[Items listed in a dataset]
Content starts

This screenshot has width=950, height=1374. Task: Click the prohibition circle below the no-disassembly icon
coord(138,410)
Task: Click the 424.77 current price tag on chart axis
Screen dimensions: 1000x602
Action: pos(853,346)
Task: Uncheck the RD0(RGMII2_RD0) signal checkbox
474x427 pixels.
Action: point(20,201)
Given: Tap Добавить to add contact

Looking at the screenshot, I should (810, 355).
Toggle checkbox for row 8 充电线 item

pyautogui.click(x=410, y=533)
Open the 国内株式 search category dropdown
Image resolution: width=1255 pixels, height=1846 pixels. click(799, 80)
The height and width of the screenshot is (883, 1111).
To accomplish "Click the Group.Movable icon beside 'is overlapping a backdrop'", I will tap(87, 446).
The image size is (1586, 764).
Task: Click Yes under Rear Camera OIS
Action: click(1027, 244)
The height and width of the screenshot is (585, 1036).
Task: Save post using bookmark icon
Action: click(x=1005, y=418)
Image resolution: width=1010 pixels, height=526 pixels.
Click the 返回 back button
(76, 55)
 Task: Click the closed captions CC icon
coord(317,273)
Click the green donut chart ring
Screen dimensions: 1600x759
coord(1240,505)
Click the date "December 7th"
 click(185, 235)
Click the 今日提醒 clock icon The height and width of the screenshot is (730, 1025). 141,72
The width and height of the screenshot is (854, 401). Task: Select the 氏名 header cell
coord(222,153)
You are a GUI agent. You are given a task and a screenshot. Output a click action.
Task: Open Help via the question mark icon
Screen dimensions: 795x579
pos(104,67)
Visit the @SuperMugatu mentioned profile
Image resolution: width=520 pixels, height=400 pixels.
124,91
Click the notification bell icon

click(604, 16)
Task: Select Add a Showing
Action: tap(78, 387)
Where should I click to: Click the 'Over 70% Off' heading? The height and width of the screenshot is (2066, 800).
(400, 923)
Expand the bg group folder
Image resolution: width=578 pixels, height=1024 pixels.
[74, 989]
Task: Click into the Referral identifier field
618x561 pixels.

Content ends

Work instruction
Copy out all the records exactly.

Reply
This screenshot has width=950, height=1374. Task: Click the prohibition circle below the no-disassembly icon
coord(138,410)
Task: Click the 424.77 current price tag on chart axis
Screen dimensions: 1000x602
Action: pos(853,346)
Task: Uncheck the RD0(RGMII2_RD0) signal checkbox
474x427 pixels.
Action: point(20,201)
Given: Tap Добавить to add contact

Looking at the screenshot, I should (810, 355).
Toggle checkbox for row 8 充电线 item

pyautogui.click(x=410, y=533)
Open the 国内株式 search category dropdown
Image resolution: width=1255 pixels, height=1846 pixels. click(799, 80)
The height and width of the screenshot is (883, 1111).
To accomplish "Click the Group.Movable icon beside 'is overlapping a backdrop'", I will tap(87, 446).
The image size is (1586, 764).
Task: Click Yes under Rear Camera OIS
Action: click(1027, 244)
The height and width of the screenshot is (585, 1036).
Task: Save post using bookmark icon
Action: click(x=1005, y=418)
Image resolution: width=1010 pixels, height=526 pixels.
Click the 返回 back button
(76, 55)
 Task: Click the closed captions CC icon
coord(317,273)
Click the green donut chart ring
Screen dimensions: 1600x759
coord(1240,505)
Click the date "December 7th"
 click(185, 235)
Click the 今日提醒 clock icon The height and width of the screenshot is (730, 1025). 141,72
The width and height of the screenshot is (854, 401). Task: Select the 氏名 header cell
coord(222,153)
You are a GUI agent. You are given a task and a screenshot. Output a click action.
Task: Open Help via the question mark icon
Screen dimensions: 795x579
pos(104,67)
Visit the @SuperMugatu mentioned profile
Image resolution: width=520 pixels, height=400 pixels.
124,91
Click the notification bell icon

click(604, 16)
Task: Select Add a Showing
Action: tap(78, 387)
Where should I click to: Click the 'Over 70% Off' heading? The height and width of the screenshot is (2066, 800).
(400, 923)
Expand the bg group folder
Image resolution: width=578 pixels, height=1024 pixels.
[74, 989]
Task: Click into the Referral identifier field
618x561 pixels.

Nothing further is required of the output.